# e2Guardian



## jetoblaster (Nov 18, 2021)

The documentation for e2Guardian running on FreeBSD is not the greatest. This will probably apply to future releases of FreeBSD as well since the limit is quite low.

In the main configuration file e2guardian.conf the following section won't help us FreeBSD users very much.


```
#sets the number of worker threads to use
#
# This figure is the maximum number of concurrent connections.
# If more connections are made, connections will queue until a worker thread is free.
# On large site you might want to try 5000 (max value 20000)
# 500 is the default suitable for home or samll office use on 64-bit systems
# On 32-bit systems reduce this to 300 to avoid exceeding the <4GB
# virtual memory limit and on Linux decrease the thread stack size from
# 10MB to 2MB (ulimit -s 2048)
httpworkers = 8192
```

We need to set `kern.threads.max_threads_per_proc` to a larger value is the intention is to have more httpworkers, default is 1500.
I set mine to a higher value than 8192 and now e2Guardian starts correctly.
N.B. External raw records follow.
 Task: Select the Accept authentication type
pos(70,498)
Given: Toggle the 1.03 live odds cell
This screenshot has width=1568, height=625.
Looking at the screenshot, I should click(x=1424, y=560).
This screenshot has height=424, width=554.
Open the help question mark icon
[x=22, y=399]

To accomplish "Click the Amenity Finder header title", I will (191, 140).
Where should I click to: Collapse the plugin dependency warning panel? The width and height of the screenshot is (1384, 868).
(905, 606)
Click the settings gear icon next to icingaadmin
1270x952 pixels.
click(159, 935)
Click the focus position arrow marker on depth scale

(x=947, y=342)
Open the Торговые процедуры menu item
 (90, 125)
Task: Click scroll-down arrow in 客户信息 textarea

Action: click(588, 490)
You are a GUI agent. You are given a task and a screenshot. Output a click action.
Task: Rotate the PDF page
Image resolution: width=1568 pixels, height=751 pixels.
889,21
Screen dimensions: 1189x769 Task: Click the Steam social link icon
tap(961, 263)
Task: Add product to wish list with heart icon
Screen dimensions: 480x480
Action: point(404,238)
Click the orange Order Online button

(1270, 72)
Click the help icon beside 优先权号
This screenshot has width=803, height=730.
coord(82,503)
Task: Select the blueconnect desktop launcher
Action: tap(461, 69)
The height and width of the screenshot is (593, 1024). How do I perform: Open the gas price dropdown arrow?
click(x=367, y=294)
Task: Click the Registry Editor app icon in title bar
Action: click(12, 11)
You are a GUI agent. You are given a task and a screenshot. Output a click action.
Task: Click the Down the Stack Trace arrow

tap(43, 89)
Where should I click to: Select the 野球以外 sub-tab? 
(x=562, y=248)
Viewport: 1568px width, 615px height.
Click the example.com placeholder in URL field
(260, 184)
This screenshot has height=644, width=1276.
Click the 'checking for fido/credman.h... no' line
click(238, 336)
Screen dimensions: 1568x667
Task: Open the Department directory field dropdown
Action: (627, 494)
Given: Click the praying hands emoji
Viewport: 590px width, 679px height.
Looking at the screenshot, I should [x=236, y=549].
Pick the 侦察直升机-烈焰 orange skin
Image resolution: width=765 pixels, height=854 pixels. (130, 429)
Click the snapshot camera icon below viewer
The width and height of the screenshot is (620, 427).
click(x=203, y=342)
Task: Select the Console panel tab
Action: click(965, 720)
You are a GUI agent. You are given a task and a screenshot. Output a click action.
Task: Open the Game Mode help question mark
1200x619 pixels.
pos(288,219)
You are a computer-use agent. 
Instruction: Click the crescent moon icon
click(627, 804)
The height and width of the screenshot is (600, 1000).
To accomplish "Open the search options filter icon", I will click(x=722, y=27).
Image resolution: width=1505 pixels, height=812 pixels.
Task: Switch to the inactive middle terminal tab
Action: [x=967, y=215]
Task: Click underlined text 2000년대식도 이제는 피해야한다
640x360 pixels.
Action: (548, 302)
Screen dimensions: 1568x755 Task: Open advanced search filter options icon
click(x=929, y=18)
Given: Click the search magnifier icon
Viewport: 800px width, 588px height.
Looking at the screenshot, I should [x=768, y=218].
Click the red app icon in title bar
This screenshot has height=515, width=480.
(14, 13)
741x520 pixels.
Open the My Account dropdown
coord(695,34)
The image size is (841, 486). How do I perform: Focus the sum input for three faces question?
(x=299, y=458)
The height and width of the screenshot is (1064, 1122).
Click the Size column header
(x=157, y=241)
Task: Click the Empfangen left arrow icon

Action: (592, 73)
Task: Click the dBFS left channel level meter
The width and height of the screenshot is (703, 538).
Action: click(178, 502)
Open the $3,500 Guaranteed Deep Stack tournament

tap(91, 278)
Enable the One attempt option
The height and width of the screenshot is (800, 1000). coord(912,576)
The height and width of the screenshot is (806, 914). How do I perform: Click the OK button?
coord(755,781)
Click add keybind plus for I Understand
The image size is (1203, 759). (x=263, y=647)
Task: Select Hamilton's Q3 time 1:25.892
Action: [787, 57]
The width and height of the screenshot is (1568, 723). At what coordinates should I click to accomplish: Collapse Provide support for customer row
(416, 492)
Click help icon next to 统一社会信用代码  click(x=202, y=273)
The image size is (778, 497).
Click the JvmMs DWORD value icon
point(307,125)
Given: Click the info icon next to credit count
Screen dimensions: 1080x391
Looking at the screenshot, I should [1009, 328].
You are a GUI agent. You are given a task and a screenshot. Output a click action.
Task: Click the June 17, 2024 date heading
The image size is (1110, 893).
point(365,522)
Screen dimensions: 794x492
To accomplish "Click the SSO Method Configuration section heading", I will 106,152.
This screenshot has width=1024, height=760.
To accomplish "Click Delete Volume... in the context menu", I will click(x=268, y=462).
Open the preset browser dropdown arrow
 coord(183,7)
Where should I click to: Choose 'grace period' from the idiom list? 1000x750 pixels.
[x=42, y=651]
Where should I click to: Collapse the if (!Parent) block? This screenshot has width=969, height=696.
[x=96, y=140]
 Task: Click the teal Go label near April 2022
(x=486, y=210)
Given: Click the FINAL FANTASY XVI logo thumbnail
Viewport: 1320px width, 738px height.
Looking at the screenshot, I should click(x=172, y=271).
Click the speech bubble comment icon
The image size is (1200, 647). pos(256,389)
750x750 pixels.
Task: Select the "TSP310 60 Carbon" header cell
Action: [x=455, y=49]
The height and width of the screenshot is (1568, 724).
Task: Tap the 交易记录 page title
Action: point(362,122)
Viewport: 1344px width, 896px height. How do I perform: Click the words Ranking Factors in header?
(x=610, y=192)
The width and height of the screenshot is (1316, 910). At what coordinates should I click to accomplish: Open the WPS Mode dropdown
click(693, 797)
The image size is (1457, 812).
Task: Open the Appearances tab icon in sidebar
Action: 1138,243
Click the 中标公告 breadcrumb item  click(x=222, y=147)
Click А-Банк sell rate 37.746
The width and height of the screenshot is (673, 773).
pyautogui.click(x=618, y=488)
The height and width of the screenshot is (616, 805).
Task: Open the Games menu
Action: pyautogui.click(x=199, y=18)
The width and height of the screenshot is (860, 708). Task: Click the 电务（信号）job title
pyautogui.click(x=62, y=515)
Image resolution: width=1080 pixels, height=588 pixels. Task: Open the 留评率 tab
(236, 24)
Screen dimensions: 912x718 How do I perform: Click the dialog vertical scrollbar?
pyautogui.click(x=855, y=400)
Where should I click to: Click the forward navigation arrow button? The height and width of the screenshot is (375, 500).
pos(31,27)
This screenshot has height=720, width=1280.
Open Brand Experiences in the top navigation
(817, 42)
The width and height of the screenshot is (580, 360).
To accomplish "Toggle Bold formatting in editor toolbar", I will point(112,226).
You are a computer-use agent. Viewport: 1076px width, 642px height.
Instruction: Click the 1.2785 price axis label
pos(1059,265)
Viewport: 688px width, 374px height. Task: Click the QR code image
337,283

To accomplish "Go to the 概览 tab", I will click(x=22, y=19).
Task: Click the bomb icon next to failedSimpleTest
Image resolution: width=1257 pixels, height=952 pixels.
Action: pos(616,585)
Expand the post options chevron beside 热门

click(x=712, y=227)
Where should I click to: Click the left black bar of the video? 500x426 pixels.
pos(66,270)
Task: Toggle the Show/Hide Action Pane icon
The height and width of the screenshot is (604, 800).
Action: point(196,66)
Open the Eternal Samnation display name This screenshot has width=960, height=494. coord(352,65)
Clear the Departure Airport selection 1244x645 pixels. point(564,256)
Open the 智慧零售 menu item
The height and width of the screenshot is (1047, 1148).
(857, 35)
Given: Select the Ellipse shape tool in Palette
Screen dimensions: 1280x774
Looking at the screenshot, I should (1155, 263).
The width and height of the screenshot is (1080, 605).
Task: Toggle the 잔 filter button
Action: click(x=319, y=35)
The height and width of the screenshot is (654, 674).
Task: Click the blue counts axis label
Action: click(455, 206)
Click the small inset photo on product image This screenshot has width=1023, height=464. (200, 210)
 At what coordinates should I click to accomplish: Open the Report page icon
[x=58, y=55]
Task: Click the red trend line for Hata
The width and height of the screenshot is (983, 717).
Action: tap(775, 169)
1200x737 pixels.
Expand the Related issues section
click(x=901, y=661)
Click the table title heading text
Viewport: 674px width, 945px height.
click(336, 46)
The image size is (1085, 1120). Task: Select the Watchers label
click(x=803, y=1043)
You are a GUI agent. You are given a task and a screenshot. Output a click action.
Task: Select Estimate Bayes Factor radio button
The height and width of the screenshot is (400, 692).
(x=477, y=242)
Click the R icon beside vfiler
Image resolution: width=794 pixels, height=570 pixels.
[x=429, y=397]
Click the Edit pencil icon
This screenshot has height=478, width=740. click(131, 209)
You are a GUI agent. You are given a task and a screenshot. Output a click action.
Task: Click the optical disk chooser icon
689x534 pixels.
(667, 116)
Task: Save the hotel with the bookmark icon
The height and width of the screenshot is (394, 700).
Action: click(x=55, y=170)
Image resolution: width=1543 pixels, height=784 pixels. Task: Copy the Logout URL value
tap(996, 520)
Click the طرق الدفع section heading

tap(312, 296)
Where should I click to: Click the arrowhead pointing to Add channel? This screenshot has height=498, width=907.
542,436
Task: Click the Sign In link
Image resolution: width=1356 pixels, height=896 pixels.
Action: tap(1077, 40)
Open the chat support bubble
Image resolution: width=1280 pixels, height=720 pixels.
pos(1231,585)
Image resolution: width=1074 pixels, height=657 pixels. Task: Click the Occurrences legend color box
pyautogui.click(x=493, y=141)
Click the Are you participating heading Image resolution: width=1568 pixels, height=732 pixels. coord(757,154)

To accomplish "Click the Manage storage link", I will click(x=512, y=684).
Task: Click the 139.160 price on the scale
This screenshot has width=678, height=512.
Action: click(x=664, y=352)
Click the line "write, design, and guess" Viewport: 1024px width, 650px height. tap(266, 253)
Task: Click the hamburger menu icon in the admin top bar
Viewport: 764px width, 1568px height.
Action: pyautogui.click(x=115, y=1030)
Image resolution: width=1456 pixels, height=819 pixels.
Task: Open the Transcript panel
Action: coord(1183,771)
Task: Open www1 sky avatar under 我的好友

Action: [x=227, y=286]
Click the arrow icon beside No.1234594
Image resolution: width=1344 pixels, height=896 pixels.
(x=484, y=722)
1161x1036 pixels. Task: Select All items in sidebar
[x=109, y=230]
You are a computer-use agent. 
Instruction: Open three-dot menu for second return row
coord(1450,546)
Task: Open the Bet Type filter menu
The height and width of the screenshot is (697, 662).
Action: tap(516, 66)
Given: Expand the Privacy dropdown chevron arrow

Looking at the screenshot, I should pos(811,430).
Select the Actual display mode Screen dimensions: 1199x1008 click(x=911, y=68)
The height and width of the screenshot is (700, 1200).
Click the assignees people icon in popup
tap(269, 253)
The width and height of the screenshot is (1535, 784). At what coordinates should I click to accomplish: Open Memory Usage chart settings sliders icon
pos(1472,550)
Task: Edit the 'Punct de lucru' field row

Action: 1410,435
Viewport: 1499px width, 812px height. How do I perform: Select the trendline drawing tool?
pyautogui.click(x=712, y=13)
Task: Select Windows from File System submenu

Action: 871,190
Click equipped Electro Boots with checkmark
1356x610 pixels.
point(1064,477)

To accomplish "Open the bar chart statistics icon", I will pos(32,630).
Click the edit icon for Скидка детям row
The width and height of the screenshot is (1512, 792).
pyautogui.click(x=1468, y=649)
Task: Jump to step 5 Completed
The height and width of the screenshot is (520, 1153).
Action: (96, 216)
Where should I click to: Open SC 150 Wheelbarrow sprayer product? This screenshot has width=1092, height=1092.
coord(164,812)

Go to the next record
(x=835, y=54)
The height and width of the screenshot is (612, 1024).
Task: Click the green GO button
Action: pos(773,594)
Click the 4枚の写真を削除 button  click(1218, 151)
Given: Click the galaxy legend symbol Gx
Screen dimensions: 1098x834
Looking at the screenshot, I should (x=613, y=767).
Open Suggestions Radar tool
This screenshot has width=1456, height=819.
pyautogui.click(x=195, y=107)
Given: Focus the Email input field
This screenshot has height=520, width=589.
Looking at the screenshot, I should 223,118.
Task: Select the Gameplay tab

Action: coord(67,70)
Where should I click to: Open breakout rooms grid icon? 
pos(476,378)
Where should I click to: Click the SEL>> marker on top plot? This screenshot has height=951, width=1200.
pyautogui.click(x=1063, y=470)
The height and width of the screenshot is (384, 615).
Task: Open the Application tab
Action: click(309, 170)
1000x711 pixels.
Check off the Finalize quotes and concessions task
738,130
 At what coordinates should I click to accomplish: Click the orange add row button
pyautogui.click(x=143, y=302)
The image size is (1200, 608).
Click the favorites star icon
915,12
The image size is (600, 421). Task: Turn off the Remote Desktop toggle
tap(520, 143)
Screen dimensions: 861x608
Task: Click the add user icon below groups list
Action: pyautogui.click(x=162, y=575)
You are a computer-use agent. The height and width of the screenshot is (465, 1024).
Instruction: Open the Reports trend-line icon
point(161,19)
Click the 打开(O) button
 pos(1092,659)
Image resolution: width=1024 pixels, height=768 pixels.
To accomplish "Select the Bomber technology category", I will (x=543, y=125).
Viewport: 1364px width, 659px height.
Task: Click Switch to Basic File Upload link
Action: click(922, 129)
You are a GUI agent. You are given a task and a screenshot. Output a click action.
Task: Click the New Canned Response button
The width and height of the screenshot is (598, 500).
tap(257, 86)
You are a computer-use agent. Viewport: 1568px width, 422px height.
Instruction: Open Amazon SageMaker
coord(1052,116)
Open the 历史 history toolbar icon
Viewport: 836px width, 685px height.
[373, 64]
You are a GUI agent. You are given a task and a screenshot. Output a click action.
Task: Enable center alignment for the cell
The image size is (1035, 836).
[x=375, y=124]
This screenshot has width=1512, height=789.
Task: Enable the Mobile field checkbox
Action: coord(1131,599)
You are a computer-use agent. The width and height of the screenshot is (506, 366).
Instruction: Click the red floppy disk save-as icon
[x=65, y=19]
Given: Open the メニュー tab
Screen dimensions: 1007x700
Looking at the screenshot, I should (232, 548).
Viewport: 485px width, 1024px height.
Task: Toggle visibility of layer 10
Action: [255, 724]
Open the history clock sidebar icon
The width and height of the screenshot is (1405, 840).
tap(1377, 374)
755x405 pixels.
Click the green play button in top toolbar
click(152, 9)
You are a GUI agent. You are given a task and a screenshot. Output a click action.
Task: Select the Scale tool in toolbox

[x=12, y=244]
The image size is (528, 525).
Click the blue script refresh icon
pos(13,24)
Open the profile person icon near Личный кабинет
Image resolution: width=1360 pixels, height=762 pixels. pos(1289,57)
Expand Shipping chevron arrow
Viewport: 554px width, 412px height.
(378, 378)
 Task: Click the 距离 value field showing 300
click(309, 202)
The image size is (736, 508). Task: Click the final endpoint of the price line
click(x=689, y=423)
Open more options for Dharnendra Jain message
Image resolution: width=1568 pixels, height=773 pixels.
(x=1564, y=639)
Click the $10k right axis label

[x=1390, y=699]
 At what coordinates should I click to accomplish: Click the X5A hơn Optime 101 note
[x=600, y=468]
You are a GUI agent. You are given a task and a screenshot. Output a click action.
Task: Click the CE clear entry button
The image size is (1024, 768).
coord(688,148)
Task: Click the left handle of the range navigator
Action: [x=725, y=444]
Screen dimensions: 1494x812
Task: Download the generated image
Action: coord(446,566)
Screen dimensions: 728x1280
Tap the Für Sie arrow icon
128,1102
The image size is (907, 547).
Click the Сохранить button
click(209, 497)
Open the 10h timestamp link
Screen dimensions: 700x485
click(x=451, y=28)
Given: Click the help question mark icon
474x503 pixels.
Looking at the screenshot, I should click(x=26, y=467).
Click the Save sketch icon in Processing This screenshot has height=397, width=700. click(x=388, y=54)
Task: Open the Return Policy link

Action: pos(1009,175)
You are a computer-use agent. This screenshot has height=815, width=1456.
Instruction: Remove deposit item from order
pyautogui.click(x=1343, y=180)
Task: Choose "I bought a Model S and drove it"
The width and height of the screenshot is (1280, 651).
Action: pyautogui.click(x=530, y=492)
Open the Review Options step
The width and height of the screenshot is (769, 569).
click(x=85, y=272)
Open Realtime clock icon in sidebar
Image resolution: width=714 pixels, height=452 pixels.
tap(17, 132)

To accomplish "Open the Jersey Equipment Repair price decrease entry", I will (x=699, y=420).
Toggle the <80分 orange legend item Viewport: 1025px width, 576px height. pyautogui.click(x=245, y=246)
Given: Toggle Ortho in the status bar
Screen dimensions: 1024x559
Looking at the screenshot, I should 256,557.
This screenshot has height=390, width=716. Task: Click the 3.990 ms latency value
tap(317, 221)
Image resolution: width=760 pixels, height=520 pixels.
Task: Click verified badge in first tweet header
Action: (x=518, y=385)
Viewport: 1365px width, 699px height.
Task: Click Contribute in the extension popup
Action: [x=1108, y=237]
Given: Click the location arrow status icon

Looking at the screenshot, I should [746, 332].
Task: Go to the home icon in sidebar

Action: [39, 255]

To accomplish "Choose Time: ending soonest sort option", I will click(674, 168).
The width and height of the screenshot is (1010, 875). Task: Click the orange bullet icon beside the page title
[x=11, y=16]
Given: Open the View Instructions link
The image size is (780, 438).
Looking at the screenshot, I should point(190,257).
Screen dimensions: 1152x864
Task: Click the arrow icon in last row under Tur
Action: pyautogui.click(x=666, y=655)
A number of other issues have been fixed a long the way, the port is now decent to use on FreeBSD.
Hope this helps someone else.


----------



## grahamperrin@ (Nov 21, 2021)

Links and description, for convenience:

<https://www.freshports.org/www/e2guardian/> _Dansguardian fork with many improvements and bug fixes_ <http://e2guardian.org/cms/index.php>


----------